> WHAT THE TASK REQUIRES
Every line below that holds the string "header" should be copied out.

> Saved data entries
* * * * * * *

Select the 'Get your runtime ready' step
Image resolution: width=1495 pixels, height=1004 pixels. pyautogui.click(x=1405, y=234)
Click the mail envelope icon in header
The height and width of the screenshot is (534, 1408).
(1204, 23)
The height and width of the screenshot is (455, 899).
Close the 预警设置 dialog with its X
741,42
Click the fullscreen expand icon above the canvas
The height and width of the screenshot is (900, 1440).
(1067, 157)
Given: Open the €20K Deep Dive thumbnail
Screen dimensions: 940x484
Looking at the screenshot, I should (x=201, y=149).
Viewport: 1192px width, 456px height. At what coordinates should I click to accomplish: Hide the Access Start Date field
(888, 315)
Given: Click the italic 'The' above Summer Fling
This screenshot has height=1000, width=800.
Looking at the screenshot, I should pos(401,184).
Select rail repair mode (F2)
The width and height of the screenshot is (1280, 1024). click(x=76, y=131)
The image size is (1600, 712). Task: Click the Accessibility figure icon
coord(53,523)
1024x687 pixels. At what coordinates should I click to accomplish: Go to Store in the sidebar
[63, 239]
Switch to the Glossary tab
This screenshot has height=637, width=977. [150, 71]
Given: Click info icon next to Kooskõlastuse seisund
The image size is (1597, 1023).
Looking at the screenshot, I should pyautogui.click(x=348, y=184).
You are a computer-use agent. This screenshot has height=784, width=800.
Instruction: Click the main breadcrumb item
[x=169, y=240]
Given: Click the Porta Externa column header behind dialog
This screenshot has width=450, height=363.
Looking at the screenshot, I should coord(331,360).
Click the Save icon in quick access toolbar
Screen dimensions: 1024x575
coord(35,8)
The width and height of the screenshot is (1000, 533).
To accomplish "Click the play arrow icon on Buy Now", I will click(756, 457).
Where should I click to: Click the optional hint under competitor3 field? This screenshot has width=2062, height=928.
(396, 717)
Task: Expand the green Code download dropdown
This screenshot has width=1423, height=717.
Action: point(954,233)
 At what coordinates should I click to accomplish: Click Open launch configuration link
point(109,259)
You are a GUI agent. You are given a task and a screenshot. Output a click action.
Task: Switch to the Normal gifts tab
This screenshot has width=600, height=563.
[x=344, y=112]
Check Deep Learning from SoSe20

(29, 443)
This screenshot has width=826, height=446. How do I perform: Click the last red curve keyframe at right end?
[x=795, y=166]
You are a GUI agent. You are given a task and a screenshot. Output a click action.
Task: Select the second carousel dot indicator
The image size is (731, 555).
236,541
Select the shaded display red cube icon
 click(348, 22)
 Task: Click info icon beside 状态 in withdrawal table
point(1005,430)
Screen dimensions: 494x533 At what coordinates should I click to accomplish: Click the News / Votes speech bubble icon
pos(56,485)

* * * * * * *

> SOLUTION TO THIS TASK
Click the mail envelope icon in header
Given: Click the Porta Externa column header behind dialog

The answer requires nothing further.